## WHAT THE TASK REQUIRES
Pick out each line of the records in which the word "back" appears.

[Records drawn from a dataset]
┄┄┄┄┄┄
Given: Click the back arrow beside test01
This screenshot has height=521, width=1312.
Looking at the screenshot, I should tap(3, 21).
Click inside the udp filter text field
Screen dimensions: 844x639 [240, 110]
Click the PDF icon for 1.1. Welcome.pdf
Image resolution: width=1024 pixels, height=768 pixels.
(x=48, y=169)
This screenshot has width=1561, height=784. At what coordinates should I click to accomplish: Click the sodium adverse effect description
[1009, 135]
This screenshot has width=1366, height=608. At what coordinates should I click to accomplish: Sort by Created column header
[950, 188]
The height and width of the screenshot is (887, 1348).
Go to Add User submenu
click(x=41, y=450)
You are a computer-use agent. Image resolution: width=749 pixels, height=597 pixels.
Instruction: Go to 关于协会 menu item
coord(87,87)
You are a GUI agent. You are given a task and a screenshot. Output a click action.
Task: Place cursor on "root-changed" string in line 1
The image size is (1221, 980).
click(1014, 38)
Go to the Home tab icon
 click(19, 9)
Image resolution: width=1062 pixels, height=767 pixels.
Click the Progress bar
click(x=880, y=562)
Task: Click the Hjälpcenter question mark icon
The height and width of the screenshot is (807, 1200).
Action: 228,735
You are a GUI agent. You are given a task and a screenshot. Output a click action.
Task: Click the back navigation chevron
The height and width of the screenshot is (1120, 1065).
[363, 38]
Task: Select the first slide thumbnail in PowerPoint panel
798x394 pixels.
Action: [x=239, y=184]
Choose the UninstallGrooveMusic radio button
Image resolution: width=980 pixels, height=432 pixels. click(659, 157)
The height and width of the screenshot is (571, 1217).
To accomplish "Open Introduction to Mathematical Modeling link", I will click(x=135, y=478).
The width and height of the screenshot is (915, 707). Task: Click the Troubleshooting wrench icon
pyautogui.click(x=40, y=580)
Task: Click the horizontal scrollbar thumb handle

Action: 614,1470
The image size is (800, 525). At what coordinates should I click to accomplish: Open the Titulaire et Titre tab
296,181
┄┄┄┄┄┄
## WRITTEN ANSWER
Given: Click the back arrow beside test01
Task: Click the back navigation chevron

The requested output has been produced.